ただ国民会議において、「税率をゼロにすると、レジやインボイス、税務申告などのシステム改修に時間がかかる」などの反対意見が集まったことなどを受け、「1%」に妥協することになりました。残りの1%分は、相当する額を中低所得者に給付することで、税率を「実質ゼロ」にする方針です。
高市首相は9月にも与党税制改正大綱をまとめ、秋の臨時国会に関連法案を提出する意向を示しています。消費税率の引き下げは、それが導入された1989年以降、初めてとなります。
減税をめぐっては、中道改革連合や国民民主党といった野党や、自民党内からも批判の声が上がっており、大手新聞など主要メディアも、「財源がない」などを理由に反対しています。
しかし問題なのは、自民党はもちろん、ほとんどの野党が「消費減税」を先の選挙で公約に掲げていたことです(減税反対を訴えていたのはチームみらいのみ)。

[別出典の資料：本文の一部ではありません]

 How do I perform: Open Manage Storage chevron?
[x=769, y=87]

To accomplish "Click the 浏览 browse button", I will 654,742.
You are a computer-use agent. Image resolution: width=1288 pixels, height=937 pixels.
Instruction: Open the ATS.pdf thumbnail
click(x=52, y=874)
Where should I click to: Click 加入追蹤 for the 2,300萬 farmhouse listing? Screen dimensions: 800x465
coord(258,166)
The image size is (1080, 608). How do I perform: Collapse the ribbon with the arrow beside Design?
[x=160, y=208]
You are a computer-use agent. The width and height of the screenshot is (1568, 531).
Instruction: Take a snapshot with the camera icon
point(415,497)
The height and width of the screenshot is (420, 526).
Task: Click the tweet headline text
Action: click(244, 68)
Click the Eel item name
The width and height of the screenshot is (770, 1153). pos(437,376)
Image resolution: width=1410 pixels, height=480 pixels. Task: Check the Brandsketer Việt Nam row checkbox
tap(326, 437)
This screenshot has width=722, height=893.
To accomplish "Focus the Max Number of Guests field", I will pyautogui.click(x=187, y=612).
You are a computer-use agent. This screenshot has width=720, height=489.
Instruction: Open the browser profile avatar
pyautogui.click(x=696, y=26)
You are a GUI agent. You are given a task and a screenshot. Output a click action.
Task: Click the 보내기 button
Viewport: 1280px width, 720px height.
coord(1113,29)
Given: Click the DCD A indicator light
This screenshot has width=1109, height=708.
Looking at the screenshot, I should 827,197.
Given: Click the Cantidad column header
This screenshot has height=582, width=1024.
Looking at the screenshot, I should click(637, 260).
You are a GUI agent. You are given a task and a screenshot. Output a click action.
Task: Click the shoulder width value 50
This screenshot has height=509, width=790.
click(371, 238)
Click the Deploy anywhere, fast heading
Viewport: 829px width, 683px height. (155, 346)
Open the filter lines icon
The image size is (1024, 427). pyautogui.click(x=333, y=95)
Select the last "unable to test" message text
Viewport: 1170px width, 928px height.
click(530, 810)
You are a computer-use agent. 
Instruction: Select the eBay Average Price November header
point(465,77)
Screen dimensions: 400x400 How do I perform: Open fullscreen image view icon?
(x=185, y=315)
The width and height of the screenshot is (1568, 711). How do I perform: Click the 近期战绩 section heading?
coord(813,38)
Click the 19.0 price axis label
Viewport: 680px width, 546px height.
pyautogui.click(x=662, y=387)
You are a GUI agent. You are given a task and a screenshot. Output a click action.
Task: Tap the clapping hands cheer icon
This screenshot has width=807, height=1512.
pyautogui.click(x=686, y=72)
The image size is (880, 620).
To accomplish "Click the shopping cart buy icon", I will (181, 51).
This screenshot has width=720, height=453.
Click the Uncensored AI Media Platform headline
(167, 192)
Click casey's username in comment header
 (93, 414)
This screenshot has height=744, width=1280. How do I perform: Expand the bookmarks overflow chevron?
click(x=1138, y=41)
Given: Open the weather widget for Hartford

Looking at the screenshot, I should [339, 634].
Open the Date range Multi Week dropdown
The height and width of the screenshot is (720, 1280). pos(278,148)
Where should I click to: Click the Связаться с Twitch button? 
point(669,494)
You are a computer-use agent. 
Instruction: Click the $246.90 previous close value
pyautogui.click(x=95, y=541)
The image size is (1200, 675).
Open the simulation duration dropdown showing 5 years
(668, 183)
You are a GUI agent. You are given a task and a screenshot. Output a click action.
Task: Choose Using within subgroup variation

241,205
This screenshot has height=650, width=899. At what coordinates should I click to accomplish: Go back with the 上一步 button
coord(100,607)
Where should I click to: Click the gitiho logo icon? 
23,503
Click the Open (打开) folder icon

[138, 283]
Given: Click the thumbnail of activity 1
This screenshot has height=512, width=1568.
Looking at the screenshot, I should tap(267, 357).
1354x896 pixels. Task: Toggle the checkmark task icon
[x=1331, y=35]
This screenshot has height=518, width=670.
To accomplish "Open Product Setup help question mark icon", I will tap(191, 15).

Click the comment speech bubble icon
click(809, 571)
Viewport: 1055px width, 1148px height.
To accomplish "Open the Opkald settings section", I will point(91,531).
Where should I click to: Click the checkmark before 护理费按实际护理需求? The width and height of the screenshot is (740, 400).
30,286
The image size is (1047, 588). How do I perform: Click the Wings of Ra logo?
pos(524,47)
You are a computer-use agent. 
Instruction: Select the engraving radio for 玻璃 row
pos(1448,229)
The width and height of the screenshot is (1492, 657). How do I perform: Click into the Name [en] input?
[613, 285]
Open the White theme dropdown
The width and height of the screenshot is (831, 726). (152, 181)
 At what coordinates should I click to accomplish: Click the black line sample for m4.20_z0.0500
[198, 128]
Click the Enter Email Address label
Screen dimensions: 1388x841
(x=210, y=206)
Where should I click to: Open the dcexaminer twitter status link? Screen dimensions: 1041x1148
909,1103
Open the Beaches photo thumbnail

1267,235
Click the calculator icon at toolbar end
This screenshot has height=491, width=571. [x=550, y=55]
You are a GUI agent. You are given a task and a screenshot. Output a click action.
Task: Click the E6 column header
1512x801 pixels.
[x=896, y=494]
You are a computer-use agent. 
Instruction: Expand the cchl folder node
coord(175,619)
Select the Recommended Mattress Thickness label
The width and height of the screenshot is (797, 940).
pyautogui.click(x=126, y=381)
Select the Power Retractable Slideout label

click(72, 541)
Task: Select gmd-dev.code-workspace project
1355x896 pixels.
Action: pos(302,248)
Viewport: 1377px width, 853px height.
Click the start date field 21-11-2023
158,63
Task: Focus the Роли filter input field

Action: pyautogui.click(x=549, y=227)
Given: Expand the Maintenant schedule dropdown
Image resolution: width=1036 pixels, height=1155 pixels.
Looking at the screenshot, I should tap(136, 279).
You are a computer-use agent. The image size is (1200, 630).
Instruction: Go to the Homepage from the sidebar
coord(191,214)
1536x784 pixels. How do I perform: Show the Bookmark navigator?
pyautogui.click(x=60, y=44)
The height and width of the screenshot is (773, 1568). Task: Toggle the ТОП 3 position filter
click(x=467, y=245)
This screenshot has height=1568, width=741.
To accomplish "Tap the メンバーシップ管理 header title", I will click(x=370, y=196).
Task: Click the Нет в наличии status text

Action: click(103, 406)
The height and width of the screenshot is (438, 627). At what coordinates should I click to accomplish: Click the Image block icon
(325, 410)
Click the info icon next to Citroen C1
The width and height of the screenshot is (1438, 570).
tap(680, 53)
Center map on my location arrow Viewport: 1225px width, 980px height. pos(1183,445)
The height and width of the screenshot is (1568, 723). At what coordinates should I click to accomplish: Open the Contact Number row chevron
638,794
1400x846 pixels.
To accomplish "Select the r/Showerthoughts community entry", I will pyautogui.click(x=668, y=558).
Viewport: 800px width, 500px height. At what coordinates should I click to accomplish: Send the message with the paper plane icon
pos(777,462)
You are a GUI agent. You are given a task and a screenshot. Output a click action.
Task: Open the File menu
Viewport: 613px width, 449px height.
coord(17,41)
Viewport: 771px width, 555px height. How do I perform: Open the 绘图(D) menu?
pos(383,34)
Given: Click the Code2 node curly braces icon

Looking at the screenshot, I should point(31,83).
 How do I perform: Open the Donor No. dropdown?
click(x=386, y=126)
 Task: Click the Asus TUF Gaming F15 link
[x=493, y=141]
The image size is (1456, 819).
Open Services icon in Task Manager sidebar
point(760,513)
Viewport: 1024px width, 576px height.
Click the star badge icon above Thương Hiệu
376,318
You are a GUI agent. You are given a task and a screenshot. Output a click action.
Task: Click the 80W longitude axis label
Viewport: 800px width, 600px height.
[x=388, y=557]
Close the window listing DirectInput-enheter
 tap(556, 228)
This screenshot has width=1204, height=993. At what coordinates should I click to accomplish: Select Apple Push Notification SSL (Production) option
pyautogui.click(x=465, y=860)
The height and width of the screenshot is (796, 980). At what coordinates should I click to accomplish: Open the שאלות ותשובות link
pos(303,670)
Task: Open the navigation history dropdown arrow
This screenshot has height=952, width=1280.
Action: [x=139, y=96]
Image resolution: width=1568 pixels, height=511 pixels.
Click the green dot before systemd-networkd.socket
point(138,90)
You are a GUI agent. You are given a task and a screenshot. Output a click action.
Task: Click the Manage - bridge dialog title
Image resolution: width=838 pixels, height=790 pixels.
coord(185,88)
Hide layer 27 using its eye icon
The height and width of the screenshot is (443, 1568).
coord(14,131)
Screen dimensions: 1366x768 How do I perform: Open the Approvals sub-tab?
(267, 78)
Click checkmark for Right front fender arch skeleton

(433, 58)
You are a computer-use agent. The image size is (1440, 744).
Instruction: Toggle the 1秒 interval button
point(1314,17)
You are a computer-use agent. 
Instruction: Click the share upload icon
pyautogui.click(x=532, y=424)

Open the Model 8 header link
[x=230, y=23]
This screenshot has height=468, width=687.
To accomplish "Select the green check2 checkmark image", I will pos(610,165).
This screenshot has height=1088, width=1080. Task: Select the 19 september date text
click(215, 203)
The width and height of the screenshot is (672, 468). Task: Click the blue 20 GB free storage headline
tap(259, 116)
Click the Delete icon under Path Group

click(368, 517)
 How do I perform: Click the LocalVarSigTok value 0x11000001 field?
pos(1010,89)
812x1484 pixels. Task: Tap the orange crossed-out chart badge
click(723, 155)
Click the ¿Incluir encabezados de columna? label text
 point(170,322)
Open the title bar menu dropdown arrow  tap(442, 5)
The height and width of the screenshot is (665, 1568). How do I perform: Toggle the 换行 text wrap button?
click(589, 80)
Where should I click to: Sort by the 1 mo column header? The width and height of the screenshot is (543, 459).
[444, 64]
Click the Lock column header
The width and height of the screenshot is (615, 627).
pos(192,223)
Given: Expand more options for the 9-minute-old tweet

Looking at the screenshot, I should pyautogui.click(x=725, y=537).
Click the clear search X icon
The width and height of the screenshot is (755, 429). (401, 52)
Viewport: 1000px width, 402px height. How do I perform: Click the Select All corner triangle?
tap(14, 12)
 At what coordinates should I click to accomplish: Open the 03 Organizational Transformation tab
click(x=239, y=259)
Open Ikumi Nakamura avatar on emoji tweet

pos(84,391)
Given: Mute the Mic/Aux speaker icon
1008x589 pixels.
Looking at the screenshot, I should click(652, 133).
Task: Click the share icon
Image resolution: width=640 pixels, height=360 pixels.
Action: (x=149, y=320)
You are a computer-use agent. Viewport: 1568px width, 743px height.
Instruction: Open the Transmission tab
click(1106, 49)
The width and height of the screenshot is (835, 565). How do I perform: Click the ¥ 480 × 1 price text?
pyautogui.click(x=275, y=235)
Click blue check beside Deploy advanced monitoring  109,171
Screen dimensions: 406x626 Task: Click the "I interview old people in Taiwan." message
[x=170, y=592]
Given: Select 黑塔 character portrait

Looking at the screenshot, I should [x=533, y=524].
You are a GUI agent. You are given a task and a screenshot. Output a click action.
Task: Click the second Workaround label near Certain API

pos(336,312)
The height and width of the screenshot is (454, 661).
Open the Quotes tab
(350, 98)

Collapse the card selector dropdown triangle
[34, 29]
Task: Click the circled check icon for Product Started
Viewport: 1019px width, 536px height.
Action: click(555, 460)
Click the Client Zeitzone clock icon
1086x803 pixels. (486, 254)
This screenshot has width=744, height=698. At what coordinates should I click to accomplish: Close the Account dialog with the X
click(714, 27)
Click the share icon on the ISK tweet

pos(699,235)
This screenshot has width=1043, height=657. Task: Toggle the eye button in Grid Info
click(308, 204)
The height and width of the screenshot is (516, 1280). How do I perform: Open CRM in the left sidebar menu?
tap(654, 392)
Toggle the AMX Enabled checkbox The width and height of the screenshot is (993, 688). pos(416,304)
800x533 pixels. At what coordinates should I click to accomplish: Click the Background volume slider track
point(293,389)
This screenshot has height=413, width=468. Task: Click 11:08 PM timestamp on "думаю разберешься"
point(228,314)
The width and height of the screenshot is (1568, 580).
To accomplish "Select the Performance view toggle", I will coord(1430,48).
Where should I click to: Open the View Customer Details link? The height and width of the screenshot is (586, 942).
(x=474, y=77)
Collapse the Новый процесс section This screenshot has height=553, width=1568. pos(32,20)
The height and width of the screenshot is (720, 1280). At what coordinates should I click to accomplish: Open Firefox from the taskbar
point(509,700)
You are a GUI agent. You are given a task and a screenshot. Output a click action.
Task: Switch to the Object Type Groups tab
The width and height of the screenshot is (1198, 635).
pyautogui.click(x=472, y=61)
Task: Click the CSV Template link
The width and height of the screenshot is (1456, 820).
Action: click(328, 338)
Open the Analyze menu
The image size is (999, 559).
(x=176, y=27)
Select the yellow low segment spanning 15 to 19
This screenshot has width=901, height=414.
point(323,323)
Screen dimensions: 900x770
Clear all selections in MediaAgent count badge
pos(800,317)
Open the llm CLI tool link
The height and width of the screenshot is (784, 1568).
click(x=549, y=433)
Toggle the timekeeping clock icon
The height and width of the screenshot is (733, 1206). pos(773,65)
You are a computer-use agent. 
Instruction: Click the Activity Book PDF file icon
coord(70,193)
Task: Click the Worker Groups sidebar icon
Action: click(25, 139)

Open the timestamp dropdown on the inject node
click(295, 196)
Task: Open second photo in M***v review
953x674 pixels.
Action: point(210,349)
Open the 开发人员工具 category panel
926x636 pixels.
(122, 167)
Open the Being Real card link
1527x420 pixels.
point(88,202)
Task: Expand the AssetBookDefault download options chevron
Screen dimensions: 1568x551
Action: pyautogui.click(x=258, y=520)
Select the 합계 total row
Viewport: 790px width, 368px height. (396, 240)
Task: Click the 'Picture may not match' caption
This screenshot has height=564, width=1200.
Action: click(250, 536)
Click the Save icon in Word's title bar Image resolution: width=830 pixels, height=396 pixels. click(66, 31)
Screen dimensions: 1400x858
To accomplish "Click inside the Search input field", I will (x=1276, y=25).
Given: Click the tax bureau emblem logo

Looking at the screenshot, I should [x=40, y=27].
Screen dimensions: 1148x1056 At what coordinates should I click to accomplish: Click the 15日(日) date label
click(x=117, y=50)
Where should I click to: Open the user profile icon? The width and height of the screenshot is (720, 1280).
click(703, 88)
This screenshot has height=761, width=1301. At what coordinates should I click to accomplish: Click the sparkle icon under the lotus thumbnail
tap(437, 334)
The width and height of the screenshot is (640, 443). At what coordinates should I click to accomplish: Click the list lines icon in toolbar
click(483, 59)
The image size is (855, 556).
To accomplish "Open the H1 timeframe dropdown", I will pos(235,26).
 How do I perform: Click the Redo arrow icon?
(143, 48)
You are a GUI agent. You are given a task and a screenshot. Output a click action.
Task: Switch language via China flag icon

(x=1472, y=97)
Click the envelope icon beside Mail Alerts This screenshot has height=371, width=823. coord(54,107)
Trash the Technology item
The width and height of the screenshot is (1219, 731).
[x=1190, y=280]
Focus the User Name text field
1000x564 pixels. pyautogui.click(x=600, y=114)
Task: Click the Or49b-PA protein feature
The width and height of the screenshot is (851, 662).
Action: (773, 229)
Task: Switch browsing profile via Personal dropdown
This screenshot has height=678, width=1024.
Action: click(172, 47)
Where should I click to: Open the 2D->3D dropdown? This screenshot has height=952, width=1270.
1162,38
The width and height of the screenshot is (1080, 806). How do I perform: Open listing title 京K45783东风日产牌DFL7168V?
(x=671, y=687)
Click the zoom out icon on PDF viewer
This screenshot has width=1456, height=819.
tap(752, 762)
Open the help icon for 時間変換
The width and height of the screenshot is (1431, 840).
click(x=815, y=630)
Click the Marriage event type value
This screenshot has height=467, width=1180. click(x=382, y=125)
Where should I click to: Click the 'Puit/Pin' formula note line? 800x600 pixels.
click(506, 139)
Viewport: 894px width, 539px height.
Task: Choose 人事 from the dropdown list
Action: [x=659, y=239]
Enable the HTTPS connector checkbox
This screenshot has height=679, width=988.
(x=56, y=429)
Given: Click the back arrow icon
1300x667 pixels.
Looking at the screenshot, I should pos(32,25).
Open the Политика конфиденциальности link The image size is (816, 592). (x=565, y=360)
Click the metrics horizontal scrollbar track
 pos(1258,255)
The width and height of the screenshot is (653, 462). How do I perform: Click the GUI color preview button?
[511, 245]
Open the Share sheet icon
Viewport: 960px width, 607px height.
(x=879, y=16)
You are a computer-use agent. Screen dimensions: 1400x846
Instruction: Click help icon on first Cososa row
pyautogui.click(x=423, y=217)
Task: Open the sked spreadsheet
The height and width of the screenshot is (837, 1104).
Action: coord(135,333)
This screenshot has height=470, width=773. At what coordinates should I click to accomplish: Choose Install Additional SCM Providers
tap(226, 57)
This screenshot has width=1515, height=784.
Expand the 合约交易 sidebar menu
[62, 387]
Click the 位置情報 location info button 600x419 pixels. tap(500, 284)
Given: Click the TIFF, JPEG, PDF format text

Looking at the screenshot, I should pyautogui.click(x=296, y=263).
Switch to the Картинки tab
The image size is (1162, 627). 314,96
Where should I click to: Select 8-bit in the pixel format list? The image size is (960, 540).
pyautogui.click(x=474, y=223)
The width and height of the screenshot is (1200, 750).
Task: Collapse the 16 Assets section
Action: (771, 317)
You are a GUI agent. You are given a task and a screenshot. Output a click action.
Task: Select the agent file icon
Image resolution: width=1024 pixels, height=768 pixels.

例えば、中道の小川淳也代表は「即効性のある給付措置の方が望ましい」などと政府の方針に疑義を呈しましたが、中道は自民よりも踏み込んで「恒久的な食品消費税ゼロ」を訴えていました。また自民党の稲田朋美氏が「約束(公約)違反と言われても、そこは考えていくべきだ」と減税に異議を唱えたことに、SNS上では「稲田氏も街頭で減税を訴えていたはずだ」「公約を守らないなら民主主義ではない」などと批判が殺到しました。
他にも多くの与野党議員の"手のひら返し"が続出したことで、減税公約が「その場しのぎの選挙対策」でしかなかった実態が、改めて浮き彫りになりました。